#### PAGE EXCERPT ####

International career
- 2000–20??: Trinidad and Tobago / 7 / (0)

= Kevin Austin (footballer) =

Trinidad and Tobago football player and manager

Kevin Levi Austin (12 February 1973 – 23 November 2018) was a professional footballer and manager.

As a player he was a defender from 1992, until 2012. He notably played over 100 league matches each for Leyton Orient, Lincoln City and Swansea City. He also played in the English Football League for Barnsley, Brentford, Cambridge United, Bristol Rovers and Chesterfield. He also played Non-League football for Saffron Walden Town, Kettering Town, Darlington and Boston United. Born in England, he was capped seven times by the Trinidad and Tobago national team.

==Club career==

===Leyton Orient===
Austin began his career at non-League Saffron Walden Town before joining Leyton Orient in August 1993 for a fee of £11,000, for whom he made 119 League and cup appearances in three seasons, scoring four goals.

===Lincoln City===
He moved to Lincoln City in July 1996, for a fee of £30,000, making 146 appearances. A firm favourite during his time at Sincil Bank, Kevin was voted number 56 in Lincoln's 100 league legends in June 2007.

===Barnsley===
Austin moved to Barnsley in July 1999 on a Bosman free transfer, but in only his fifth match for Barnsley and ironically against Lincoln in the League Cup, he suffered a serious Achilles tendon injury that kept him out of action for the remainder of the season. He only made one further appearance for Barnsley; in a League Cup tie against Rotherham United in August 2000. Returning to fitness, Austin was loaned to Brentford and also linked up with Trinidad and Tobago, making his one and only appearance for the Warriors in a 1–0 2002 World Cup qualifying win over Panama in Port of Spain in November 2000. However, he was then sidelined by a recurrence of his Achilles tendon injury picked up on international duty in the Cayman Islands. A proposed move to Oxford United in January 2001 fell through when he failed a medical and he was released by Barnsley in the summer of 2001.

===Cambridge United===
He linked up with his old manager John Beck at Cambridge United but continued to be bedevilled by injury and he agreed to cancel his contract with them in March 2002.

===Kettering Town===
He spent the remainder of the season with Kettering Town, making his debut against Folkestone on 30 March 2002 and going on to make three appearances.

===Bristol Rovers===
In the summer of 2002, Bristol Rovers appointed John Still as their assistant manager and Still, who had worked with Austin at Lincoln, invited him for pre-season training. Austin impressed sufficiently to earn a contract and he returned to both full fitness and regular first-team football, making a total of 61 appearances.

===Swansea City===
In June 2004, he moved across the Severn Bridge to Swansea City. Austin missed making his home début game for Swansea against Cheltenham on 21 August 2004 when he was caught in a traffic jam on the M4 while travelling from his Bristol home. In all competitions, to the end of the 2007/08 season, Austin made 139 appearances for Swansea City (with a further eleven as substitute).

####

| EXERCISE SET |
**A.** Write out the Kevin Austin article word for word, from "As a player" to "Tobago national team.".
**B.** In the Kevin Austin article, why did Austin miss his home debut for Swansea City? Answer in one to three sentences.

#### THE DATA ####

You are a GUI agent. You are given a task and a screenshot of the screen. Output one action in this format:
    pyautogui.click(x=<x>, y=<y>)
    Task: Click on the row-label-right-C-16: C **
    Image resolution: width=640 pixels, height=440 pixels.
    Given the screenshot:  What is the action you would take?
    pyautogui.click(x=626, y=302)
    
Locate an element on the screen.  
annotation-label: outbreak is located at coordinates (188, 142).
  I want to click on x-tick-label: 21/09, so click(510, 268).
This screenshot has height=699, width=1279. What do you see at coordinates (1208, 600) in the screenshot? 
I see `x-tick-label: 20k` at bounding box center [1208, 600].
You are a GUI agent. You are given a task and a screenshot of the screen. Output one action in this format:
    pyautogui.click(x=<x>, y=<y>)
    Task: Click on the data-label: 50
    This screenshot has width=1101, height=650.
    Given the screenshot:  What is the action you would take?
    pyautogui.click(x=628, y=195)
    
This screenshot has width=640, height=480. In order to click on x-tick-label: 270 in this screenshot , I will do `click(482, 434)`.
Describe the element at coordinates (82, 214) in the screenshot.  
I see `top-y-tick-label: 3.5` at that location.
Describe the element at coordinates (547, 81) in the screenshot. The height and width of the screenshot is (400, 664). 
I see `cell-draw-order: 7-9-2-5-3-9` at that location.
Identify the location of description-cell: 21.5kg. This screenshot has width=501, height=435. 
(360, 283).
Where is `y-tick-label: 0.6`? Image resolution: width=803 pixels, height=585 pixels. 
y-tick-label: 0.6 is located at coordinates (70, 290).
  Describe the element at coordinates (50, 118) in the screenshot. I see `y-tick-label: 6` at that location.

####

| ANSWERS TO THE EXERCISE |
**A.**
As a player he was a defender from 1992, until 2012. He notably played over 100 league matches each for Leyton Orient, Lincoln City and Swansea City. He also played in the English Football League for Barnsley, Brentford, Cambridge United, Bristol Rovers and Chesterfield. He also played Non-League football for Saffron Walden Town, Kettering Town, Darlington and Boston United. Born in England, he was capped seven times by the Trinidad and Tobago national team.

**B.** He was stuck in a traffic jam on the M4 while traveling from his Bristol home. That made him miss the home game against Cheltenham on 21 August 2004.